🤖 AI Summary
This work addresses the limitations of existing software documentation, which often suffers from poor consistency, weak relevance, and unclear expression, while purely automated generation methods struggle with insufficient reliability and controllability. To overcome these challenges, the authors propose a human-AI collaborative approach that integrates empirically derived quality guidelines with large language model (LLM) assistance through a generate–evaluate–iterate workflow. This method preserves developers’ domain control while enhancing explanation quality by embedding experience-driven quality criteria directly into the LLM-assisted writing process, enabling controllable, efficient, and high-quality output. Preliminary experiments demonstrate a 24.4% average improvement in authoring efficiency with tool support, and user studies reveal significantly higher satisfaction with the generated explanations compared to purely manual writing (p = 0.003, effect size = 0.86).
📝 Abstract
As software systems increasingly rely on natural-language explanations to address user-reported explanation needs in requirements communication and support, ensuring that such explanations are consistent, relevant, and well formulated remains a major challenge. Purely automatic large language model (LLM) generation often lacks reliable grounding and controllable output quality. In this paper, we present a guideline-based formulation support tool for software explanations that combines LLM-assisted text generation with an empirically derived quality guideline. The tool structures the writing process into generation, quality checking, and iterative revision, while keeping domain control with developers. We evaluated the approach in a two-phase study consisting of an interview-based developer experiment and a controlled user survey.

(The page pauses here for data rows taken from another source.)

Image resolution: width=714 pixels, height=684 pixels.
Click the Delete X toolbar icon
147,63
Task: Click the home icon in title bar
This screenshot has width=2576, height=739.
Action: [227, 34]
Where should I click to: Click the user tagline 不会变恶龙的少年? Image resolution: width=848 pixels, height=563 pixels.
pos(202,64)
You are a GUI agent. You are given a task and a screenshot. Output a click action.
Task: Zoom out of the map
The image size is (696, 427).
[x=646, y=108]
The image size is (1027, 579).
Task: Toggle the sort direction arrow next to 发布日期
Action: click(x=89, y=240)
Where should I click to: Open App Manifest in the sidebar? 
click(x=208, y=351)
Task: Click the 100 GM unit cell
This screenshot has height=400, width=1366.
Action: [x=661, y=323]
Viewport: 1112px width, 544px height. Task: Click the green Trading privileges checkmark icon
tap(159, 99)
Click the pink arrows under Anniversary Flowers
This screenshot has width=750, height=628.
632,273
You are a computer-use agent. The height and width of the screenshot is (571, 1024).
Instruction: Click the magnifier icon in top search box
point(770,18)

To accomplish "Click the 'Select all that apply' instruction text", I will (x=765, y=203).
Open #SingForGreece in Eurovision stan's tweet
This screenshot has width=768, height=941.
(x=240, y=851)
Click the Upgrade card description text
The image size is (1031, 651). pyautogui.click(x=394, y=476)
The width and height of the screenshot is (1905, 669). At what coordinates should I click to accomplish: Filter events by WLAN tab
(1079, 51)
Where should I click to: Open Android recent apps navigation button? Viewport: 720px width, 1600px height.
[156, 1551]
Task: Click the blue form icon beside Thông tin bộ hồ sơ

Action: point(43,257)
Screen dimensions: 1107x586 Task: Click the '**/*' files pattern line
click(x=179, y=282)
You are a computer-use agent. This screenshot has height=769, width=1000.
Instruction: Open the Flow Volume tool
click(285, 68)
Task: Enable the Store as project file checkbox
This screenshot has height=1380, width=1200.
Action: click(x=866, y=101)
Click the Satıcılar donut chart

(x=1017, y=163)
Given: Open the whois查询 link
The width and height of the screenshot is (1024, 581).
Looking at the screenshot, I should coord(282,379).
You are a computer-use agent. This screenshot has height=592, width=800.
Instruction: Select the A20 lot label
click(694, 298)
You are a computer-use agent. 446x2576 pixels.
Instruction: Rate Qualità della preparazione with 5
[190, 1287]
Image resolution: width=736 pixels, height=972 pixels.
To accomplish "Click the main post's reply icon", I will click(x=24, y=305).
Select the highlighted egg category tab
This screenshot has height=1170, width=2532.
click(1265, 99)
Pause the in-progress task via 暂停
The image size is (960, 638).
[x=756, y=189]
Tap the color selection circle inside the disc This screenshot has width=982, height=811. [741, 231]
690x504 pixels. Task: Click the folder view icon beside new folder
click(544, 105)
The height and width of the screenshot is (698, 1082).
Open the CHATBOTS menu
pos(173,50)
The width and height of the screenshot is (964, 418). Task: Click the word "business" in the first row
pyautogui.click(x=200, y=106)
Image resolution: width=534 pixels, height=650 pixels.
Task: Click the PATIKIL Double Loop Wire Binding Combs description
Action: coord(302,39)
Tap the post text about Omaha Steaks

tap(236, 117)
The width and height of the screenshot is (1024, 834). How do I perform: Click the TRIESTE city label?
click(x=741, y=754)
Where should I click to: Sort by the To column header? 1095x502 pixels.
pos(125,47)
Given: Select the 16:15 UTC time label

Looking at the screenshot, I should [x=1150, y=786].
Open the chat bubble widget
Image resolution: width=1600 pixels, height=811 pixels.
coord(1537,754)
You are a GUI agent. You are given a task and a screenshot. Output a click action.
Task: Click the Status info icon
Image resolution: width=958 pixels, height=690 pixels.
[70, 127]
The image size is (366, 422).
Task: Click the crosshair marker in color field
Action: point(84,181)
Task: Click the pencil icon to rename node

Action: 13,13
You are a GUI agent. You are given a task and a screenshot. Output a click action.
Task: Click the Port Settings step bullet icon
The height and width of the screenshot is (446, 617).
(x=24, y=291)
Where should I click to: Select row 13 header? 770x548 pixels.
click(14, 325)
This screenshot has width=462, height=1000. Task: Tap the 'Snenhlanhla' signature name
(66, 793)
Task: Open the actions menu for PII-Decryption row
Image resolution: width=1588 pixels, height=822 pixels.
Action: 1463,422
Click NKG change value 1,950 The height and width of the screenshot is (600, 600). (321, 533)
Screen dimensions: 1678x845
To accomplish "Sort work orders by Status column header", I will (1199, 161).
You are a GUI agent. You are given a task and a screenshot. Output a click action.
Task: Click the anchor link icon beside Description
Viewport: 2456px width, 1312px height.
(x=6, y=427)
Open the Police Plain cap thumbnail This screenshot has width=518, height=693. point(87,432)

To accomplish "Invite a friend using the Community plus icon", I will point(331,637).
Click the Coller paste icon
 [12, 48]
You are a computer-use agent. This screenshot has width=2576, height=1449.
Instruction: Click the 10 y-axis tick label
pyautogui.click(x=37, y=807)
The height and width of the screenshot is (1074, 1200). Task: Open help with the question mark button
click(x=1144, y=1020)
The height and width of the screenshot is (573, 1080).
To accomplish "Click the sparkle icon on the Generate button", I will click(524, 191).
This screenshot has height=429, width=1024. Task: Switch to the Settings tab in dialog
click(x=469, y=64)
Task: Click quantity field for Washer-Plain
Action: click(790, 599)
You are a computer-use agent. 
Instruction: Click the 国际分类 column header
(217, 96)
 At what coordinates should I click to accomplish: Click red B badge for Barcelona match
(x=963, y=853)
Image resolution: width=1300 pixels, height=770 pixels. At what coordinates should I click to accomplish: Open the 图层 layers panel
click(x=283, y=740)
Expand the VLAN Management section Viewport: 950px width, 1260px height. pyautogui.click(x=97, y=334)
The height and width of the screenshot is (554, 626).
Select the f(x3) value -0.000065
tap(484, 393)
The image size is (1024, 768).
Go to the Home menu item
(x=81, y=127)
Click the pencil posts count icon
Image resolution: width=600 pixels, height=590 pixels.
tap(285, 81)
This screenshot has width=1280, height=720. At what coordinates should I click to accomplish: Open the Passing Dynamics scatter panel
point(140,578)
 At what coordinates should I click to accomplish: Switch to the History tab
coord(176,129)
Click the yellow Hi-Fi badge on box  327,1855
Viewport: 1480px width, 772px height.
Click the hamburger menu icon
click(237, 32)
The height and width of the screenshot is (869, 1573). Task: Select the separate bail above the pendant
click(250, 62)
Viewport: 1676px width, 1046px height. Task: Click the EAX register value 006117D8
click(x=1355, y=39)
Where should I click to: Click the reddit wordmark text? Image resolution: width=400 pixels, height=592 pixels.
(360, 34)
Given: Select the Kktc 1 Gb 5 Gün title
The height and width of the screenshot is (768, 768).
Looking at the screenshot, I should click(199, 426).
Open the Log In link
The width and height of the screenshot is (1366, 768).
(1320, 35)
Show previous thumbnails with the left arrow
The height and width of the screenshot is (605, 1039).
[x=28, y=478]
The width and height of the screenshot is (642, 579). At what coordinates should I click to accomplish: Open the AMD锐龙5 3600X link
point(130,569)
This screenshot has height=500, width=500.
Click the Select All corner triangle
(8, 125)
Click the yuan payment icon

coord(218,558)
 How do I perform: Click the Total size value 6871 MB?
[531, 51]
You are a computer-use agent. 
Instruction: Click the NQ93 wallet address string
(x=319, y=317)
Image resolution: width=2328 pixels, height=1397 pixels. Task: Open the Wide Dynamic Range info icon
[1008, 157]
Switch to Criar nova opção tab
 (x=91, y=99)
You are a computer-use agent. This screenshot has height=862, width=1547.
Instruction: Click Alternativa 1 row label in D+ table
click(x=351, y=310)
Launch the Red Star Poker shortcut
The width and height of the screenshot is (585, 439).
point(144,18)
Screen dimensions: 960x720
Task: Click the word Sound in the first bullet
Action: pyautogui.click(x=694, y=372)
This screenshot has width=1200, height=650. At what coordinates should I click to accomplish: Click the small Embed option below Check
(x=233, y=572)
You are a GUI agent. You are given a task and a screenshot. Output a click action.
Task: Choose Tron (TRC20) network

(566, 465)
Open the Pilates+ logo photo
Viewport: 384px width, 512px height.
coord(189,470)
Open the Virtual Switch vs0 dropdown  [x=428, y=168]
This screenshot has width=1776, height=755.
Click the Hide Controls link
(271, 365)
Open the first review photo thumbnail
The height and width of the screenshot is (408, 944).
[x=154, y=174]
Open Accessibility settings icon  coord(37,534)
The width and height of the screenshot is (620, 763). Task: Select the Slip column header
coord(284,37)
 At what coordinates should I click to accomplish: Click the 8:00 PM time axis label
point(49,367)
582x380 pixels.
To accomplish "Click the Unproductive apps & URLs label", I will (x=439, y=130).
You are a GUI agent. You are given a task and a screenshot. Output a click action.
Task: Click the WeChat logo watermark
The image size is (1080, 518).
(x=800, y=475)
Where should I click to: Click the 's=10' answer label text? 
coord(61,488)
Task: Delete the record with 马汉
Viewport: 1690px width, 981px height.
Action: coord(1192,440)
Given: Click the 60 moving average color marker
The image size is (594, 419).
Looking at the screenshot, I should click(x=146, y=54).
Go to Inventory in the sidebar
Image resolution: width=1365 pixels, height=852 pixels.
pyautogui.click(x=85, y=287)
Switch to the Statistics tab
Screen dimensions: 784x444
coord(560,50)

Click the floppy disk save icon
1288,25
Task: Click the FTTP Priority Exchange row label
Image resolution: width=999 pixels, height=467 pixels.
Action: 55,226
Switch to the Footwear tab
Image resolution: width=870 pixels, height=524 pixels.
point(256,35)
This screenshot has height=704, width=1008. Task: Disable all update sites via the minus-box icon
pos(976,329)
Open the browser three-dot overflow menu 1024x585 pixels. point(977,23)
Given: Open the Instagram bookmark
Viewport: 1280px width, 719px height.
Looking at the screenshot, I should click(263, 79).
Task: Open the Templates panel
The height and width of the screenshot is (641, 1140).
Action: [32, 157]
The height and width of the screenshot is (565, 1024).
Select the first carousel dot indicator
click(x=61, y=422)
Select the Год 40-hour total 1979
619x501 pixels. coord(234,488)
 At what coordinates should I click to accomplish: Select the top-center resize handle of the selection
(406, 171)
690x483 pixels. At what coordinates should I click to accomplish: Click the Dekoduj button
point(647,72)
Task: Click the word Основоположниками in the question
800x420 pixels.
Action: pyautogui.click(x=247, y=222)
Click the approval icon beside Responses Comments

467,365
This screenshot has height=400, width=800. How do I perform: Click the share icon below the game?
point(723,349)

Six industry practitioners with software development or DevOps experience formulated explanations for real explanation needs in a human-only manual condition and in a human-with-LLM-support condition. In this small-scale evaluation, tool-supported formulation was on average 24.4% faster, although inferential analyses indicated only a trend for efficiency. In a subsequent user study with 17 participants and 204 paired comparisons, tool-supported explanations were rated significantly higher in overall satisfaction than manual explanations (p=0.003, rank-biserial correlation=0.86). Our findings suggest potential efficiency gains and higher perceived formulation quality through guideline-driven LLM assistance. Future work should examine long-term industrial use and integration into existing development workflows.